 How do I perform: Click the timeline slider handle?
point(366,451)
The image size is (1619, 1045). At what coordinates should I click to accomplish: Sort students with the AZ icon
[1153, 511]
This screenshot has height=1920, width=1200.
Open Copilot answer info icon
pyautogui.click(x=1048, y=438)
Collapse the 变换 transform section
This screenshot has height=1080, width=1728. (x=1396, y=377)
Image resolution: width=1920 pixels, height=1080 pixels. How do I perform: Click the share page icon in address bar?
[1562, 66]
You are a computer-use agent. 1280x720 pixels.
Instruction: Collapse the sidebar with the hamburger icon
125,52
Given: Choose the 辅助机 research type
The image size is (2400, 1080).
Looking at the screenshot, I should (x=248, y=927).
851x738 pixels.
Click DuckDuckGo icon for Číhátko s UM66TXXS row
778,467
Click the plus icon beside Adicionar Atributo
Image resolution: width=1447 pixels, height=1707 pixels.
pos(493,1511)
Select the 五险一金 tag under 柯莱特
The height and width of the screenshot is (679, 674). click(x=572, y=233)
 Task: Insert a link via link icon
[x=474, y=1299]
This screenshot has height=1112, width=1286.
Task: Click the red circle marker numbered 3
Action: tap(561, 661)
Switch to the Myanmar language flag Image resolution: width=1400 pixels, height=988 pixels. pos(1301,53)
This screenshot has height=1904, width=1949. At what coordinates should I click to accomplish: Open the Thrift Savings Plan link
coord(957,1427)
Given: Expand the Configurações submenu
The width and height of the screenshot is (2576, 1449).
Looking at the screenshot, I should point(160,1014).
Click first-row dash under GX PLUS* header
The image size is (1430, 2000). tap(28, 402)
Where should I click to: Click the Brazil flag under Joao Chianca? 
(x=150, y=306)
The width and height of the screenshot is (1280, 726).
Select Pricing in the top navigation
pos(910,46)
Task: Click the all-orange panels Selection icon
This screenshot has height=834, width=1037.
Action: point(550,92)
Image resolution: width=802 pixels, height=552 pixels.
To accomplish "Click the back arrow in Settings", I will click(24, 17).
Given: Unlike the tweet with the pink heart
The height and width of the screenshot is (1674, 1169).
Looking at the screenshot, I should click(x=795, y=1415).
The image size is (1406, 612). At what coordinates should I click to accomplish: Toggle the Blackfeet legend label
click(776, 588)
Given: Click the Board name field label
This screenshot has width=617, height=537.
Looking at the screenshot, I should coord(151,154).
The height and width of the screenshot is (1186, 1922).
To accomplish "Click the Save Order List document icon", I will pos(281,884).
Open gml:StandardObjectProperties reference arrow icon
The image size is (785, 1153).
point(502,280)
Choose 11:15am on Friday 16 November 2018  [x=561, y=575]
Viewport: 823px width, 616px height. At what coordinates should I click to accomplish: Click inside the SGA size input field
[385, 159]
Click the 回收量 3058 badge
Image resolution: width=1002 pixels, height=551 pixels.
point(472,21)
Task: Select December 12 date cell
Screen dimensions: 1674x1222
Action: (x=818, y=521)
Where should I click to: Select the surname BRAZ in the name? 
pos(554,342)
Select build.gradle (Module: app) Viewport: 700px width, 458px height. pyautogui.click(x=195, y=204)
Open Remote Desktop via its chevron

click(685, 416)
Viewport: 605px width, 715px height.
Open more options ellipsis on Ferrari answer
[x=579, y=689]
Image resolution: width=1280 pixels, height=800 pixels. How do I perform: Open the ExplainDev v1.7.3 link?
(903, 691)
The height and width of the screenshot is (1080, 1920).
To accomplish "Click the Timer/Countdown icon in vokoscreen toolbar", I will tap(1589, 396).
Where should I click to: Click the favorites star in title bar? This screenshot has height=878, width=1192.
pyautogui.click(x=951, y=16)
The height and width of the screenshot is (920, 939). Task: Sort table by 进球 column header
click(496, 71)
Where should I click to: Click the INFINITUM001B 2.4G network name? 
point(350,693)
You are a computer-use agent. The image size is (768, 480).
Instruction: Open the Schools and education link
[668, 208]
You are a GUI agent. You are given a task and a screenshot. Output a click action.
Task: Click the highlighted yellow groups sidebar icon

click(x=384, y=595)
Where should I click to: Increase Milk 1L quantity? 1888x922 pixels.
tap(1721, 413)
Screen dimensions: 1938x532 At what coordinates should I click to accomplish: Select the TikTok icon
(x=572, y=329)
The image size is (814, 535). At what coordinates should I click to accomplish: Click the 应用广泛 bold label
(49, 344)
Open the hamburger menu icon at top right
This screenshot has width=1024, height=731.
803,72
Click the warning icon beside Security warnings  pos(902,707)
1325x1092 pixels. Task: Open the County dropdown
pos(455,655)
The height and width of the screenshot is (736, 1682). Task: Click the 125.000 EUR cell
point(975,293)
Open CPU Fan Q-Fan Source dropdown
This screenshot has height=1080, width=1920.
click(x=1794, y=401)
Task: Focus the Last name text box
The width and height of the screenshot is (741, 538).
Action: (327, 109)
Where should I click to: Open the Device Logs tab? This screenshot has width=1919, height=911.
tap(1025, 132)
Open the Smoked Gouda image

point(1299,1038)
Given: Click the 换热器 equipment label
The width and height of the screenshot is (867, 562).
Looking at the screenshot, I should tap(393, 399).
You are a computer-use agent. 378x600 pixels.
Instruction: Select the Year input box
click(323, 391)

PROBLEM DETAILS: Return the lines of the items above unchanged, from the line with "The height and width of the screenshot is (736, 1682)." to the line with "Looking at the screenshot, I should tap(393, 399).", including both of those lines.

RESPONSE FOR THIS EXERCISE:
The height and width of the screenshot is (736, 1682). Task: Click the 125.000 EUR cell
point(975,293)
Open CPU Fan Q-Fan Source dropdown
This screenshot has height=1080, width=1920.
click(x=1794, y=401)
Task: Focus the Last name text box
The width and height of the screenshot is (741, 538).
Action: (327, 109)
Where should I click to: Open the Device Logs tab? This screenshot has width=1919, height=911.
tap(1025, 132)
Open the Smoked Gouda image

point(1299,1038)
Given: Click the 换热器 equipment label
The width and height of the screenshot is (867, 562).
Looking at the screenshot, I should tap(393, 399).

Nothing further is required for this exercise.